The campaign also resulted in the passage of The Quinten Douglas Wood Act of 2014, legislation that instructs Oklahoma DHS workers to take a disabled child’s inability to communicate into account when investigating child abuse and neglect.
“If someone didn t listen to her, Valerie went to the next person until she got heard,” Kathryn Brewer, advocate general of the Oklahoma Department of Human Services, tells PEOPLE.
“It’s a honor to know her and know much she fought for him,” she says.
Wood-Harber met her biological father for the first time on March 1, 2005, and her three half-brothers a few days later.
Three days after she met the boys, he asked her if she could watch Quinten and Cameron, the oldest two, for one or two months while he went back to Kuwait as a military contractor.
Those couple of months soon turned into years.
“I went from being their sister to their mother,” she says. “They became my kids.”
The brothers also became best friends.
“They were each others’ halves,” Wood-Harber says. “Where one went, the other followed.”
Despite Quinten s physical limitations, he was happy and healthy.
“He was always laughing and had the most infectious giggle you have ever heard,” she says.
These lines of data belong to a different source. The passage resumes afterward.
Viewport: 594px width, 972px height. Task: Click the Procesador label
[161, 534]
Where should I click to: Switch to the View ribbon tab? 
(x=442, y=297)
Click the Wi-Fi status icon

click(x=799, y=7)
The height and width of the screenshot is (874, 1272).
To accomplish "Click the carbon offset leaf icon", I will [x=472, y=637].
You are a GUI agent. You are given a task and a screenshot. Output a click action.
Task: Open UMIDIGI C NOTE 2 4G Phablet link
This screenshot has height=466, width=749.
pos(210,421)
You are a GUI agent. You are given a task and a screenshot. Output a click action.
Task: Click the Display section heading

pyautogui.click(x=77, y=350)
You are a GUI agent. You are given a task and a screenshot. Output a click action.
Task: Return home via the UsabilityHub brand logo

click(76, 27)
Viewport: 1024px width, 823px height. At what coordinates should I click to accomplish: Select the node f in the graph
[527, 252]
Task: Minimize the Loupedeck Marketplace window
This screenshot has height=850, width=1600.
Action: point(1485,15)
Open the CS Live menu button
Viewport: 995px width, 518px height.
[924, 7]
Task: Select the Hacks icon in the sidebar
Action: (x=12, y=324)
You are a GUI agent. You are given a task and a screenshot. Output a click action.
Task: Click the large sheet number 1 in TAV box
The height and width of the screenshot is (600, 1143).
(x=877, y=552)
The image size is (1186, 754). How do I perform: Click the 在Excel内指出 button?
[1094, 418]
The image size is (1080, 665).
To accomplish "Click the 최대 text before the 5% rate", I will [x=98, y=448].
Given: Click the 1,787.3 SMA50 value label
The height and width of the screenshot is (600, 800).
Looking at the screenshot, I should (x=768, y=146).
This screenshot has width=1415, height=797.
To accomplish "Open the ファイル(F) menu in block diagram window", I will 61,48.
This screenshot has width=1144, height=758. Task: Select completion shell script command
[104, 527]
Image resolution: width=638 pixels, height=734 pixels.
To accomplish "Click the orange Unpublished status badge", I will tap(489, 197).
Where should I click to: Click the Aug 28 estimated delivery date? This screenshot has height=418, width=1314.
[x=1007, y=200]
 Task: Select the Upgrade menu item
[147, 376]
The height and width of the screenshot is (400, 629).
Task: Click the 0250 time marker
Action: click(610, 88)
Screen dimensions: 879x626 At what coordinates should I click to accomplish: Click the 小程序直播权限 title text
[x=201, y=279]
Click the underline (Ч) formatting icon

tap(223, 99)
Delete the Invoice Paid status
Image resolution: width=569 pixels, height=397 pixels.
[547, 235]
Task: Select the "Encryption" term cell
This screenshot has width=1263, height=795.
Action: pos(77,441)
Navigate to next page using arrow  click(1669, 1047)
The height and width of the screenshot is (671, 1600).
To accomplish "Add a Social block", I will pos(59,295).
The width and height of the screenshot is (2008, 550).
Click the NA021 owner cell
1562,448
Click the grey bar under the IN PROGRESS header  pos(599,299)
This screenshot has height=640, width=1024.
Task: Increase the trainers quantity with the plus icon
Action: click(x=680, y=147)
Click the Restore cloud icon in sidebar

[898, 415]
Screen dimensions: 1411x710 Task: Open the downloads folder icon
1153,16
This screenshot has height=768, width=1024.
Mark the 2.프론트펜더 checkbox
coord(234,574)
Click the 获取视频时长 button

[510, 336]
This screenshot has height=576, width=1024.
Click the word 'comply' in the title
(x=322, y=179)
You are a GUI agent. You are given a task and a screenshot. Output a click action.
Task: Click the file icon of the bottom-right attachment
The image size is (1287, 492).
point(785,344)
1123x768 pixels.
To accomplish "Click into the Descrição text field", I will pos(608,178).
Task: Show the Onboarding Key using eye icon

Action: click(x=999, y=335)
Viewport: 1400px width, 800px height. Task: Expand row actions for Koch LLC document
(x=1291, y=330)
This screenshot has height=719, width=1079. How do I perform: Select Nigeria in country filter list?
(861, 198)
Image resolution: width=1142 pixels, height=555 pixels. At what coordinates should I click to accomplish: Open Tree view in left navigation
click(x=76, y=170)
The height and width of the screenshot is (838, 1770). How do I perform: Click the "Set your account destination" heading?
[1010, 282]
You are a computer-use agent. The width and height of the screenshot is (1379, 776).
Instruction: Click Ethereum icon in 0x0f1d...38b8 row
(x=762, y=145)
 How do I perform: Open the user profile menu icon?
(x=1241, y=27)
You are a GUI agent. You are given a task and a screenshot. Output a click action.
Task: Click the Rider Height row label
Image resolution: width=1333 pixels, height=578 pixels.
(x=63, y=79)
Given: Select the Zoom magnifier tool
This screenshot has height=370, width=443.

Their father returned in late 2008 and, while the house was never very tidy when she visited, it wasn’t until mid-December 2013 that Cameron called her with some alarming news.
“He told me our father was beating him and forcing him to cook, clean and care for Quinten,” she says.
She told Cameron help was on the way and immediately called child services.
“Cameron would hold Quinten in his arms and say that someone was coming to save them,” she says.
No one did.
When he died, Quinten weighed just 54 lbs. – 16 lbs. less than he did during his last doctor’s visit on March 7, 2011.
Today, Wood-Harber has legal guardianship of Cameron and is studying psychology and criminal justice at a local university, all while working full time as an at-home aide, so she can become an advocate for people with developmental disabilities.
Though she’d have plenty of ammunition, she does not plan on filing a lawsuit against the state.
“I don t want money or anything from his death,” she says. “I just don t want this to happen to any other child.”